The district was established in 1915 so residents could have their own local high school instead of paying to send their pupils to surrounding schools. It was formed out of three existing districts, each having one-room schoolhouses, making it the first consolidated school district in the state. Burnt Hills-Ballston Lake School of Agriculture & Homemaking was established in 1916 and the first high school graduation ceremony was held in 1920 for two pupils. In the early 1930s, the front facing side of what was then the Lakehill Road School, and is now Francis L. Stevens Elementary had burnt down, and was rescontructed. Fourteen additional districts joined in the period 1925 to 1962, all of which had one-room schoolhouses.

Many additional buildings were constructed throughout the 1950s. Pashley Elementary, the first building with the intent of teaching grades K-6 was built in 1951 following the post-war baby boom; at this point, many children continued to attend one room schoolhouses. In 1955, the BH-BL High School was built, and the Lakehill Road School was converted into Ballston Lake Elementary School (renamed Francis L. Stevens Elementary in 1967 to honor the district's first superintendent). Next, Glenhaven and Charlton Heights Elementary Schools were built, using the same design in order to save the district money.

In 1961, a final school was constructed, and the Junior High became the third building in the district on Lakehill Road. Throughout the 1960s, every building received a new addition to accommodate for the district's growing enrollment, which peaked at 5,467 students in 1970.

The 1980s and 1990s saw a few more major changes to the district. Sixth grade classes were moved from elementary schools to the Junior High School in 1988, and the building was modified to service pupils grades 6–8. Then, in 1994 the building was renamed to Richard H. O’Rourke Middle School, to honor a long-time superintendent upon his retirement. In 1981, Glenhaven Elementary was closed due to declining enrollment in the district. The space was renamed the Hostetter Administration & Leadership Center, and held the district's administrative office until a water main break led to extensive damage in 2009.

========================

> **Given instruction 1**
Answer these questions about the school district history:
(a) In what year was the district established?
(b) Which elementary school was built in 1951?
(c) What was the district's peak enrollment, and in what year was it reached?

Data for locating visible targets:
========================

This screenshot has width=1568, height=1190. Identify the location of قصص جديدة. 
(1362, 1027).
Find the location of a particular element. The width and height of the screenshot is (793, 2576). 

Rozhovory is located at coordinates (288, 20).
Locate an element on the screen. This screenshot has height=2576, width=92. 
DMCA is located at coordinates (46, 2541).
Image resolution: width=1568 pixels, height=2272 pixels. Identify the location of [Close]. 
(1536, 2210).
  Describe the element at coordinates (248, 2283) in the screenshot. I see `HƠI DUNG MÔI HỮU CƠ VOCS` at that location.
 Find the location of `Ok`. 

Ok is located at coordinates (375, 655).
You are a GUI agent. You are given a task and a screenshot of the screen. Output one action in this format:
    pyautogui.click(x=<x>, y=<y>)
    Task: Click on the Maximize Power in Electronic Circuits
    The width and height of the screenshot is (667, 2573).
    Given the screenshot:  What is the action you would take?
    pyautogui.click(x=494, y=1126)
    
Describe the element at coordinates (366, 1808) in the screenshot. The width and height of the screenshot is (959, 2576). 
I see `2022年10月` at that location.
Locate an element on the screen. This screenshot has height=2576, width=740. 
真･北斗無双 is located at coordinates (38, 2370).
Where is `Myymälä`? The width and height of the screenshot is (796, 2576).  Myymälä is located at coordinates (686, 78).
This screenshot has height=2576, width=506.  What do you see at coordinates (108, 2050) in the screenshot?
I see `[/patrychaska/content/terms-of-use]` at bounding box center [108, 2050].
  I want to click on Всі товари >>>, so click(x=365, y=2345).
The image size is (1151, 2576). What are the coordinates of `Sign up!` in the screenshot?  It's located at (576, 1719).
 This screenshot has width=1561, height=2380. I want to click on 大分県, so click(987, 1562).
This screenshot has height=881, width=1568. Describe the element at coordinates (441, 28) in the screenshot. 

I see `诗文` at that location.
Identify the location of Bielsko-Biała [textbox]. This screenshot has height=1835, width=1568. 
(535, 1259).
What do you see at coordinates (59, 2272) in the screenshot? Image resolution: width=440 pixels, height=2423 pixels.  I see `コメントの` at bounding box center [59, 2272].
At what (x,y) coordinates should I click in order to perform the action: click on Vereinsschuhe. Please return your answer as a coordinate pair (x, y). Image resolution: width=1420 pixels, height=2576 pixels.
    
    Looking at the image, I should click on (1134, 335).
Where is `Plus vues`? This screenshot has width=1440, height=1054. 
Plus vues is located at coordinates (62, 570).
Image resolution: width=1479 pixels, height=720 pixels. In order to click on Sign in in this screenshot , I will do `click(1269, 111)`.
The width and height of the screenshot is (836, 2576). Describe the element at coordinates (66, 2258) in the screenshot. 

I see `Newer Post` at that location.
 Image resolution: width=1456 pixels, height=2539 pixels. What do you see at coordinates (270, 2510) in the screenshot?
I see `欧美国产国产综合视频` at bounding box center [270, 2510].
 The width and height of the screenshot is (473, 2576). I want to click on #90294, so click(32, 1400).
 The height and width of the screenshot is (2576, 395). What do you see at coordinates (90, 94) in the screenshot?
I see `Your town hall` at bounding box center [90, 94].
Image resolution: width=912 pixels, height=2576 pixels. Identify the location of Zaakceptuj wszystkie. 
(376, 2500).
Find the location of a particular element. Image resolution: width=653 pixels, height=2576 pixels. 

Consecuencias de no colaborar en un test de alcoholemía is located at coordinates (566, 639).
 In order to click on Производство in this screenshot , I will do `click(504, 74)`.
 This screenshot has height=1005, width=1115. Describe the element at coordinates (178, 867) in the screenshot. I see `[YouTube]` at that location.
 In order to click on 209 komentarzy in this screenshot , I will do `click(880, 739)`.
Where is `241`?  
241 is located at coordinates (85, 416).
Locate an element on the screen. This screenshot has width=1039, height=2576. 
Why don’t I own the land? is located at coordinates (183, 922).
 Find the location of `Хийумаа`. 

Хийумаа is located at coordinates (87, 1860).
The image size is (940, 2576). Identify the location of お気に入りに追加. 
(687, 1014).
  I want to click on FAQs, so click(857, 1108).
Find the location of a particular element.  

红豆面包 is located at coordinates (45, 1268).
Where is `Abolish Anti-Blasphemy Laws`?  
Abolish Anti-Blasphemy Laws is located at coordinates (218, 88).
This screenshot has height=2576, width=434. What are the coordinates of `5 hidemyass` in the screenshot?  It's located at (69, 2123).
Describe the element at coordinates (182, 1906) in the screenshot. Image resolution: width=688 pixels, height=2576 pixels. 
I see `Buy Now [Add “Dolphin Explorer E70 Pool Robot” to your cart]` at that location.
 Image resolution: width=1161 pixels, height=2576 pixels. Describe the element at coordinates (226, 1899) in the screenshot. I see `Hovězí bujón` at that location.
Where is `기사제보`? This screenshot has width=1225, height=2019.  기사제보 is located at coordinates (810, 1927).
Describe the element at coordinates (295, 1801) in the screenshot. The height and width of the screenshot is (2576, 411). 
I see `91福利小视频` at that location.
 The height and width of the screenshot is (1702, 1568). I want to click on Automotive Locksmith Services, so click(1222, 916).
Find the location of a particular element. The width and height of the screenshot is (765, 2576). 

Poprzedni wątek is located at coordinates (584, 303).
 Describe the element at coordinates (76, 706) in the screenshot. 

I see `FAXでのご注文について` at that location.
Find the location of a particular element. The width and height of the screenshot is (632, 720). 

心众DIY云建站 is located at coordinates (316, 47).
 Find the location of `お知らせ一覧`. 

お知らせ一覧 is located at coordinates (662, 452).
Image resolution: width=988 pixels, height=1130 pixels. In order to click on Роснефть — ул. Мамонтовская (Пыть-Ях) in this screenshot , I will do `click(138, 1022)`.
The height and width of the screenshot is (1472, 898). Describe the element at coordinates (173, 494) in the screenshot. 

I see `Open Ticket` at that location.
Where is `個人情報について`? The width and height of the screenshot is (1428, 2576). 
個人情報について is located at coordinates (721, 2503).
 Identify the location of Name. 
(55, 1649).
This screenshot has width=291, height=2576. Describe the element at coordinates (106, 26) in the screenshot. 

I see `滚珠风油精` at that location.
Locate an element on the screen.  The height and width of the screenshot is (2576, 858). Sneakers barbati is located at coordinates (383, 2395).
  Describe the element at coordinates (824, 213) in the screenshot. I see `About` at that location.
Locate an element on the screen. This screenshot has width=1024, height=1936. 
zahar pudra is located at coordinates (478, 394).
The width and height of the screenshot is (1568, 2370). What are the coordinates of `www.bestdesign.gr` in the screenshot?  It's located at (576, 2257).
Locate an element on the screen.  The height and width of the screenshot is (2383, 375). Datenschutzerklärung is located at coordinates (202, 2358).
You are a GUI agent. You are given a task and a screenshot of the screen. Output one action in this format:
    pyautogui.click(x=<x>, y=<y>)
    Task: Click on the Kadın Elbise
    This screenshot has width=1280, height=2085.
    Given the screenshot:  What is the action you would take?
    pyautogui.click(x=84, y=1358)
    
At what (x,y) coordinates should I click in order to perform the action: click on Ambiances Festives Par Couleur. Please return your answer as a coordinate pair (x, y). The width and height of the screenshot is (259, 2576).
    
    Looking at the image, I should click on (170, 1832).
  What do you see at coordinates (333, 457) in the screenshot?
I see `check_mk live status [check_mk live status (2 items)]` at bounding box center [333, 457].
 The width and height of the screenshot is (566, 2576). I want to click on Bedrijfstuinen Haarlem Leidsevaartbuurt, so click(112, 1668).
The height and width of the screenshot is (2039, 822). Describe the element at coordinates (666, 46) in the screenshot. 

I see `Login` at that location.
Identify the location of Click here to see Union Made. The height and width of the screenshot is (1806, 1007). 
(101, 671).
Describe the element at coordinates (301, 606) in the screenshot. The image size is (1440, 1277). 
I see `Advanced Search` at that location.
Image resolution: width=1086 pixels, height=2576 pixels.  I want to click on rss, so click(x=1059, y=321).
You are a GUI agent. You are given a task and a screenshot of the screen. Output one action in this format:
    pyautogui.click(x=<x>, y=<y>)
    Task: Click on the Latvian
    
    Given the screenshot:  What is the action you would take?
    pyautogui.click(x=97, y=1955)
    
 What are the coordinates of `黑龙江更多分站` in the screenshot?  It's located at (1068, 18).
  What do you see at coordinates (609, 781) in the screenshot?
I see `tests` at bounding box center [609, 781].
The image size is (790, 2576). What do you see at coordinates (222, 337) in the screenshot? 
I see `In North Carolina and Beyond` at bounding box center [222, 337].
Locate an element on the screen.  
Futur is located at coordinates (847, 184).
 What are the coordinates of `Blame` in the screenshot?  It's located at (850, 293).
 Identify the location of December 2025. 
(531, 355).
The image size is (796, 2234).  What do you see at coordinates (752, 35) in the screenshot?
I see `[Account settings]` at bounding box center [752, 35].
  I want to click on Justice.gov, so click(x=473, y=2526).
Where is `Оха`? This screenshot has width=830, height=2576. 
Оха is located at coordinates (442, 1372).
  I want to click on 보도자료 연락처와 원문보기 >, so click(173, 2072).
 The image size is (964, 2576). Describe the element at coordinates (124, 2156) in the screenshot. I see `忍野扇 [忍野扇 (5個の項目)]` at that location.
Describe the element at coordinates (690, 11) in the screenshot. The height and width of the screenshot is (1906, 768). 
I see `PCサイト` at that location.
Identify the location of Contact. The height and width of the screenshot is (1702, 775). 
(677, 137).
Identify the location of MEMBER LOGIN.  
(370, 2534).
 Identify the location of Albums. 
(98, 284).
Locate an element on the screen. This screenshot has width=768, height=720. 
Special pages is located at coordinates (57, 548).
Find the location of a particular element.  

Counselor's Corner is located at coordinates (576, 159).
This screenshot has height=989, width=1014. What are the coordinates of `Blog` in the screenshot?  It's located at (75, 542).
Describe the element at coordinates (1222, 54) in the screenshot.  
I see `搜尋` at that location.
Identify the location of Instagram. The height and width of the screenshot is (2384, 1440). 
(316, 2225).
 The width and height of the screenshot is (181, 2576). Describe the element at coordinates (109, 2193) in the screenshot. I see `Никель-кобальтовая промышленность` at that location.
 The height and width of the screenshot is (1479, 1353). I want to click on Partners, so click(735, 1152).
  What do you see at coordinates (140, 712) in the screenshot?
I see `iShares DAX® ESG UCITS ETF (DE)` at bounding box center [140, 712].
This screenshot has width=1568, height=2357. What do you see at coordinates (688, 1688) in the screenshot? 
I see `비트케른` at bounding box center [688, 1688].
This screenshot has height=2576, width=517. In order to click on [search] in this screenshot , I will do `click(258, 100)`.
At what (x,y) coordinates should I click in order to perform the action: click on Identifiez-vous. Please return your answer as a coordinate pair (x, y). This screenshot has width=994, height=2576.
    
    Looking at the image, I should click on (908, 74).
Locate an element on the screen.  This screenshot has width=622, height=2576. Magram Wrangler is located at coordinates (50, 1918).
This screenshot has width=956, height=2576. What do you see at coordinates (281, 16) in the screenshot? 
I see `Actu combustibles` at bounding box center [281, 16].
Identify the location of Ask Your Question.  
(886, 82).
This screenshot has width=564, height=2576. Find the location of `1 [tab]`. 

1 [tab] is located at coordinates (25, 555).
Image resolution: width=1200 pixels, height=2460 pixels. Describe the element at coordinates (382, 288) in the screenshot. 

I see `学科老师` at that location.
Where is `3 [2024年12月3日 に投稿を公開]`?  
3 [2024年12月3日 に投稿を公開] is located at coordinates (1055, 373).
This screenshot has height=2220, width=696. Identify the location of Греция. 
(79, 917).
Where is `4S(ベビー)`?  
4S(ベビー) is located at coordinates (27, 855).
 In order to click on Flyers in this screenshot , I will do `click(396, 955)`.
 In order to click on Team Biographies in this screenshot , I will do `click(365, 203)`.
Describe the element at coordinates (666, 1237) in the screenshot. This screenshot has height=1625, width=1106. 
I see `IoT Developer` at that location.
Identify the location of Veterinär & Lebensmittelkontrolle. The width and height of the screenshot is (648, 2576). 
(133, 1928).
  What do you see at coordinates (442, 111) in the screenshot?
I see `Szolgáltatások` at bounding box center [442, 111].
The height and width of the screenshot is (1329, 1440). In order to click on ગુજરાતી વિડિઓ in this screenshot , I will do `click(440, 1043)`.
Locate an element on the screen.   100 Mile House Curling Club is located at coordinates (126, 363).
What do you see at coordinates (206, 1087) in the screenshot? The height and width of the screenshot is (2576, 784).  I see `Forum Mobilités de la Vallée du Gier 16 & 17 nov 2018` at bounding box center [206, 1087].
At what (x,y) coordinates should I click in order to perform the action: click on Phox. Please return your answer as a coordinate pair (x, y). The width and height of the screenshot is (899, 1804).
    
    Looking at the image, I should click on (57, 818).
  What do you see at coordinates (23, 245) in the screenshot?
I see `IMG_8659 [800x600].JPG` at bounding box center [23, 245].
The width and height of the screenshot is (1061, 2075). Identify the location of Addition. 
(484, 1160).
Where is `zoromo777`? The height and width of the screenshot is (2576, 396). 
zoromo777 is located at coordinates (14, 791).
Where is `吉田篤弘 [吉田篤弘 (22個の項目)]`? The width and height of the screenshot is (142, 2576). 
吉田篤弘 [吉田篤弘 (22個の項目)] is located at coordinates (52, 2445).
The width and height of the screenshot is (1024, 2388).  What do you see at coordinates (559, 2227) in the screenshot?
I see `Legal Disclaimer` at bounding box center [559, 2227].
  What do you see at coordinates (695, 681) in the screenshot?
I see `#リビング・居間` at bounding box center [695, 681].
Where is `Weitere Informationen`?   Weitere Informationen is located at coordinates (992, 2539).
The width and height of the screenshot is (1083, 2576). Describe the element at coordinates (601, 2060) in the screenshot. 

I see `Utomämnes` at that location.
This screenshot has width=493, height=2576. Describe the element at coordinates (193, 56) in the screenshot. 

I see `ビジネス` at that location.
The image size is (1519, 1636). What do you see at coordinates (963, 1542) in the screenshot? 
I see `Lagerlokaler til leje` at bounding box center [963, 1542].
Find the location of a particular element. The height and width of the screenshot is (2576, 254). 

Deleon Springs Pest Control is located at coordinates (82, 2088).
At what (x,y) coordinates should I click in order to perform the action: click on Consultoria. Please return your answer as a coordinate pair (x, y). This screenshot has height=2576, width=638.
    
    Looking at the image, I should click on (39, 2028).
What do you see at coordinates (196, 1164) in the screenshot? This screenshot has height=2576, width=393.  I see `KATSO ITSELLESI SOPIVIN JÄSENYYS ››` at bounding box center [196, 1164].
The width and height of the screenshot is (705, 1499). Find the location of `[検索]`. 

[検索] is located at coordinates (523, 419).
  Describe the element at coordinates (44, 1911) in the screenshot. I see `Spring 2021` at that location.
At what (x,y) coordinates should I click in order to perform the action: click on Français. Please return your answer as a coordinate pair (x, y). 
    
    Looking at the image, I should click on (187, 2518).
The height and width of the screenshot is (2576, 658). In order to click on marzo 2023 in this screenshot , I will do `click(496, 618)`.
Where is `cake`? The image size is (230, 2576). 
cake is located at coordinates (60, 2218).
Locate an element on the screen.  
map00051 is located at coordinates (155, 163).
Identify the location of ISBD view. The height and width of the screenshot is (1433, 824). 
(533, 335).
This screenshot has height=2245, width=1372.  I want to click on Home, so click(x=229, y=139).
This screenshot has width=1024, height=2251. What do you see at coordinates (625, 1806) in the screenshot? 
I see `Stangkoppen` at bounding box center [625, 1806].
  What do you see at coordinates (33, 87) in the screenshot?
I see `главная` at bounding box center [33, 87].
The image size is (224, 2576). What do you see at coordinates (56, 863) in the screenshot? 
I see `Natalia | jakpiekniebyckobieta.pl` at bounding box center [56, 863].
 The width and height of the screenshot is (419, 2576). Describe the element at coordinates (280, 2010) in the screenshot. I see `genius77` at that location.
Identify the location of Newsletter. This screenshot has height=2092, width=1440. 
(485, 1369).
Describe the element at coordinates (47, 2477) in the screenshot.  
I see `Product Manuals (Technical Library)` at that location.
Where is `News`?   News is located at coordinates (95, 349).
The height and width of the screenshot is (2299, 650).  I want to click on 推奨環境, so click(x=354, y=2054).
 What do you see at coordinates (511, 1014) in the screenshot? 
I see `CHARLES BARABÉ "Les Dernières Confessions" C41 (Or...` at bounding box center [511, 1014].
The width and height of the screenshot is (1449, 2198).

========================

> **Given instruction 2**
In the listing, copy out everything from the line containing "Image resolution: width=1086" down to the line containing "at (1068, 18).", including both of those lines.

> **Correct output 1**
(a) 1915
(b) Pashley Elementary
(c) 5,467 students, in 1970

> **Correct output 2**
Image resolution: width=1086 pixels, height=2576 pixels.  I want to click on rss, so click(x=1059, y=321).
You are a GUI agent. You are given a task and a screenshot of the screen. Output one action in this format:
    pyautogui.click(x=<x>, y=<y>)
    Task: Click on the Latvian
    
    Given the screenshot:  What is the action you would take?
    pyautogui.click(x=97, y=1955)
    
 What are the coordinates of `黑龙江更多分站` in the screenshot?  It's located at (1068, 18).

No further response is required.